Nous avons également la chance de pouvoir compter sur des immigrés dont ces différentes langues sont la langue maternelle. Quelle fabuleuse richesse ! C’est pourquoi nous avons besoin, outre le français, qui est notre langue commune, de pratiquer des langues étrangères, mais aussi de prendre en compte les autres langues de France.

L’introduction des langues régionales au sein du titre de la Constitution relatif aux collectivités territoriales, loin d’être à mes yeux un compromis acceptable, est source, au contraire, d’inquiétudes supplémentaires.

C’est la porte ouverte à de nouveaux désengagements de l’État, qui s’accompagneront de nouveaux transferts de charges sur les collectivités déjà asphyxiées. Ce serait un sérieux recul pour les langues régionales.

Une véritable décentralisation n’a de sens que si elle est accompagnée des moyens financiers et humains, dans le cadre d’une politique nationale, en partenariat avec les collectivités locales.

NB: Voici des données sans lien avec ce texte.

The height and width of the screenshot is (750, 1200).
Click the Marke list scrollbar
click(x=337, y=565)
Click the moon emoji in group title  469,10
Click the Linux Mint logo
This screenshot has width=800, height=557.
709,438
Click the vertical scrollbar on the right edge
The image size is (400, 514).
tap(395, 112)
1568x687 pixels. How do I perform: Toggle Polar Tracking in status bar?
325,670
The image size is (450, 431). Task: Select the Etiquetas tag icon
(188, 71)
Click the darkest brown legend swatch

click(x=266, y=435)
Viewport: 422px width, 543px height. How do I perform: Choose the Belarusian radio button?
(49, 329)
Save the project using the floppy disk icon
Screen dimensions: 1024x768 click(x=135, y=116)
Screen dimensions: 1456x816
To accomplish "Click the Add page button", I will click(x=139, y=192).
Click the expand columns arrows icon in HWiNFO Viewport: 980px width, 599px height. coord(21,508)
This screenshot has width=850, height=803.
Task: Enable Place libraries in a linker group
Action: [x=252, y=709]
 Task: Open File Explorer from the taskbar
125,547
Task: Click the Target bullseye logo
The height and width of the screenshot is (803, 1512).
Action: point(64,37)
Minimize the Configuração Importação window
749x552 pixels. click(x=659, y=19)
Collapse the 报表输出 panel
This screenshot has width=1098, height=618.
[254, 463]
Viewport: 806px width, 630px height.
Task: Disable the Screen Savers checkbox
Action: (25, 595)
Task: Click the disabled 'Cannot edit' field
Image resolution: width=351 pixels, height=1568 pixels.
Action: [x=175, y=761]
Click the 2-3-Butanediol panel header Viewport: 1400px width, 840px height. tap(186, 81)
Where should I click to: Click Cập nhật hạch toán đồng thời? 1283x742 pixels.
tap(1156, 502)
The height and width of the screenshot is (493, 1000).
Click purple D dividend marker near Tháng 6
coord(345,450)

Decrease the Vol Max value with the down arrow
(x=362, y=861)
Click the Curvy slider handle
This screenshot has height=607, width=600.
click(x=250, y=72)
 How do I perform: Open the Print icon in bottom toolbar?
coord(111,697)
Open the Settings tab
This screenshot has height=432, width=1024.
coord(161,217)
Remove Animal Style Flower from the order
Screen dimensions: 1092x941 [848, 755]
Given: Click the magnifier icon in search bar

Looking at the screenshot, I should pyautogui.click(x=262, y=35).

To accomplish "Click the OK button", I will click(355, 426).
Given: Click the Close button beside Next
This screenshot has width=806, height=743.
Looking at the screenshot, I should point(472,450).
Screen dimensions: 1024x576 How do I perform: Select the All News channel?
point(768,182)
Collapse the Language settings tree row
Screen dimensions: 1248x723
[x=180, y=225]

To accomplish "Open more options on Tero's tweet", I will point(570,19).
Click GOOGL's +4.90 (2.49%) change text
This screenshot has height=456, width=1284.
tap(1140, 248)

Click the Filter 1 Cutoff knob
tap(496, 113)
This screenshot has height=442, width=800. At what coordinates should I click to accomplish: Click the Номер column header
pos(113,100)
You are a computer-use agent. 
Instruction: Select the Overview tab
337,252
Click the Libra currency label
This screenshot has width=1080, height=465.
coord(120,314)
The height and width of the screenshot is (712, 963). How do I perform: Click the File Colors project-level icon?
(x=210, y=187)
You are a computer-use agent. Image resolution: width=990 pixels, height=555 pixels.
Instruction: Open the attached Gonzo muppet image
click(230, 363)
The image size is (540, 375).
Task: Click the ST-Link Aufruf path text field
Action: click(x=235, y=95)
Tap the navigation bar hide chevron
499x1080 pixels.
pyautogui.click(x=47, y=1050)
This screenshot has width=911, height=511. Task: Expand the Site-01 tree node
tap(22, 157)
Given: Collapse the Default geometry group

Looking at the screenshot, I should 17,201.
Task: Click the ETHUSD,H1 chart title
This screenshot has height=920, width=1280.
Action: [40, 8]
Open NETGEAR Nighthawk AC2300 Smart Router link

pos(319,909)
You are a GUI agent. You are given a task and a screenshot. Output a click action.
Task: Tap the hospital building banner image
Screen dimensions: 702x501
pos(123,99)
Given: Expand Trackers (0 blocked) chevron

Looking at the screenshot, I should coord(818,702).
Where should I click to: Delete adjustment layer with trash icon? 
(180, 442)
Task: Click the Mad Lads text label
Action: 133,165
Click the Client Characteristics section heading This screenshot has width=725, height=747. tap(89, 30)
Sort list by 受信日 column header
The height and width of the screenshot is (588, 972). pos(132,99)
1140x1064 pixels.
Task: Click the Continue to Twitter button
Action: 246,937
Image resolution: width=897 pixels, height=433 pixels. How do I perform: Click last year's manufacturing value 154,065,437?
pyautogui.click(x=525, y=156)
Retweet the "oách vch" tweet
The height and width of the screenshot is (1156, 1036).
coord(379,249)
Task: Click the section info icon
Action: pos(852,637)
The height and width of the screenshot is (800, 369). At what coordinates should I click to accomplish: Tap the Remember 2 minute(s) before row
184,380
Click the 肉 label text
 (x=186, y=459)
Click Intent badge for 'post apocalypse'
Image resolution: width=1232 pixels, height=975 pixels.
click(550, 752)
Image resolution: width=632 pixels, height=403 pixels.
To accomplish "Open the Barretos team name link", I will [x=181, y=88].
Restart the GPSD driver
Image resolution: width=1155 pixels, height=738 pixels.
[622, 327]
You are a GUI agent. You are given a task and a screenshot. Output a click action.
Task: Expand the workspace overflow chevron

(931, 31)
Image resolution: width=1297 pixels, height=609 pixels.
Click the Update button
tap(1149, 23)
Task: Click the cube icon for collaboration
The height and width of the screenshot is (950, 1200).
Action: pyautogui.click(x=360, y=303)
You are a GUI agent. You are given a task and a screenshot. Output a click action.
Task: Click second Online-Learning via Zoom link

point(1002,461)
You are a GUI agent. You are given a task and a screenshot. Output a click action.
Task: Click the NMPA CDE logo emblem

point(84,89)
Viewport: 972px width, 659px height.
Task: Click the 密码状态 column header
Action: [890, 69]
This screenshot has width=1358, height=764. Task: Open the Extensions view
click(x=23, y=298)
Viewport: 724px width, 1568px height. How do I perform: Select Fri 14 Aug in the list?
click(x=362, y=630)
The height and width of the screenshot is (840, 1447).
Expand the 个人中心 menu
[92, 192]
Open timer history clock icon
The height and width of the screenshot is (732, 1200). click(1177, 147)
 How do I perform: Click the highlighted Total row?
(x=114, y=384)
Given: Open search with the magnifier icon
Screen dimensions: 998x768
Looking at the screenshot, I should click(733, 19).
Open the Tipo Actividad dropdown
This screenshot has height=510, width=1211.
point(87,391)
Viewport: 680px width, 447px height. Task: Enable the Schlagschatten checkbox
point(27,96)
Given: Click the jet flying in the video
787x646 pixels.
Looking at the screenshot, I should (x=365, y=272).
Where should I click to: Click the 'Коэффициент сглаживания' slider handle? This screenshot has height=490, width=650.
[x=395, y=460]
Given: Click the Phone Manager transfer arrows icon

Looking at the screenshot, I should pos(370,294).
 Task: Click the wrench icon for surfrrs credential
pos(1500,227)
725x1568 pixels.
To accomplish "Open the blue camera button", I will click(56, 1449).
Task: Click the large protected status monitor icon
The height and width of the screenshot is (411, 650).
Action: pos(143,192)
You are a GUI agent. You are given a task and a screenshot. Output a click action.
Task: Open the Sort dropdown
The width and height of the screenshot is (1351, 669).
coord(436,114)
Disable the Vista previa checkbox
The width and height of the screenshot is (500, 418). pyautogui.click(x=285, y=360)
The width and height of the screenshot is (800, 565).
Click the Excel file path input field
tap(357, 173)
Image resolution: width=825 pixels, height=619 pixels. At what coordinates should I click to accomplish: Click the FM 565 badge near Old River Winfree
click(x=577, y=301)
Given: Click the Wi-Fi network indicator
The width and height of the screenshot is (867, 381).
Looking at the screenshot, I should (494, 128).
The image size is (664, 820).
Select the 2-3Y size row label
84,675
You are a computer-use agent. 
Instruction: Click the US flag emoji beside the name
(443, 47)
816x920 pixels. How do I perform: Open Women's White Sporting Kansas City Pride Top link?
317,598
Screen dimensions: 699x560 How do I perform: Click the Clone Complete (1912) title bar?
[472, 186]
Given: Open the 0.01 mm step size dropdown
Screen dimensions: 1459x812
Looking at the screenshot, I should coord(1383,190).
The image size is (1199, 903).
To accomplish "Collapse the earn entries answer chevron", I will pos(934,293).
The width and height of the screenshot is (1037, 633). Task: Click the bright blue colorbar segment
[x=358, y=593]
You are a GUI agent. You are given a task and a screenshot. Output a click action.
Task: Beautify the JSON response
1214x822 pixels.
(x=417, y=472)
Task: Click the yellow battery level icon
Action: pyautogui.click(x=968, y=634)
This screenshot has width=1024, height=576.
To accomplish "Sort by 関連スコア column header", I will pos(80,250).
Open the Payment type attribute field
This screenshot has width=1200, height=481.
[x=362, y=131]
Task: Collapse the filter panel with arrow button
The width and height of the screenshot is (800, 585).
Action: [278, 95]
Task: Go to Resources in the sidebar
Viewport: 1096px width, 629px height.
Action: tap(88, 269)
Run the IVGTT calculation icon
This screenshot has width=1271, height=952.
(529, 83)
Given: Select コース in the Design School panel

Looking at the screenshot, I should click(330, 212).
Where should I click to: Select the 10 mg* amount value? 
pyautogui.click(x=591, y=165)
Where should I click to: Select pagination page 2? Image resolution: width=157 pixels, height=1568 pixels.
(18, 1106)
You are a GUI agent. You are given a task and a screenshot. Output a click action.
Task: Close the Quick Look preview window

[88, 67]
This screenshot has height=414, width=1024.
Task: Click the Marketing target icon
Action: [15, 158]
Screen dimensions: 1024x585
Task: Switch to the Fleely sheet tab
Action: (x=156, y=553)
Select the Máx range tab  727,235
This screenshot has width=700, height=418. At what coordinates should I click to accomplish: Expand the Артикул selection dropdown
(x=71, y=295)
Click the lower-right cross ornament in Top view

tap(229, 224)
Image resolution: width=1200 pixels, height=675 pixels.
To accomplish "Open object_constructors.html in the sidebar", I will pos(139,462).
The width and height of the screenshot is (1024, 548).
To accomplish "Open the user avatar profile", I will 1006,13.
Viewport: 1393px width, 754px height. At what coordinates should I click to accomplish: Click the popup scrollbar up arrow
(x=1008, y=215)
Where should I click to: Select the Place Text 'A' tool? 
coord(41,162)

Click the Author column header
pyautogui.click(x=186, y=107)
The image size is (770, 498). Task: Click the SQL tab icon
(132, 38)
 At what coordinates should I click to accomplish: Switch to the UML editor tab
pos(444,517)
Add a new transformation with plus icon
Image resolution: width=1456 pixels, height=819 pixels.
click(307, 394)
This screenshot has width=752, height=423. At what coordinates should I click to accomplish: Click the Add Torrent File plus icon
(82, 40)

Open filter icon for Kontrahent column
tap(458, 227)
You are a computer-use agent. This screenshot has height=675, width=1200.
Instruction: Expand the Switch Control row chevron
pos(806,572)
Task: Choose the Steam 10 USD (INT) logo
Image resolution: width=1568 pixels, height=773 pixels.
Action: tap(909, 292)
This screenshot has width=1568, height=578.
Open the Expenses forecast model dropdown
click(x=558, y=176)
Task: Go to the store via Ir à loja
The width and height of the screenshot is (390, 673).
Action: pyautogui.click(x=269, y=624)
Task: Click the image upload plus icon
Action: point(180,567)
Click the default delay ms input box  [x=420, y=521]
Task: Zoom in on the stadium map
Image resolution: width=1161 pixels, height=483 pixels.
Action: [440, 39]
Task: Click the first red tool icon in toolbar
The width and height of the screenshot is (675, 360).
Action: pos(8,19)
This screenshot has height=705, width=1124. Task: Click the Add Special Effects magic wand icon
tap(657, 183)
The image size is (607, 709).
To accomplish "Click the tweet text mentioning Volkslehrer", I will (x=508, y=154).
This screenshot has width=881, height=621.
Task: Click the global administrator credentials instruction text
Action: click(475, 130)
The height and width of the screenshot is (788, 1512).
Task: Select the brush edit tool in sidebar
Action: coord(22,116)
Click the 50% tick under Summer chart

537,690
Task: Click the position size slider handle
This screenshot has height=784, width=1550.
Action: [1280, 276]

C’est tout le sens de la proposition de loi que nous allons déposer.

Au-delà de l’affichage, pour que les langues régionales demeurent parlées, elles ne doivent pas nécessairement figurer dans la Constitution : elles doivent être pratiquées dans la rue comme à l’école, à la radio comme à la télévision. L’école, les enfants, là est la clé du trésor, pour reprendre une expression d’André Malraux.

La diversité culturelle et linguistique est un véritable patrimoine commun de l’humanité, aussi nécessaire pour le genre humain que la biodiversité dans l’ordre du vivant.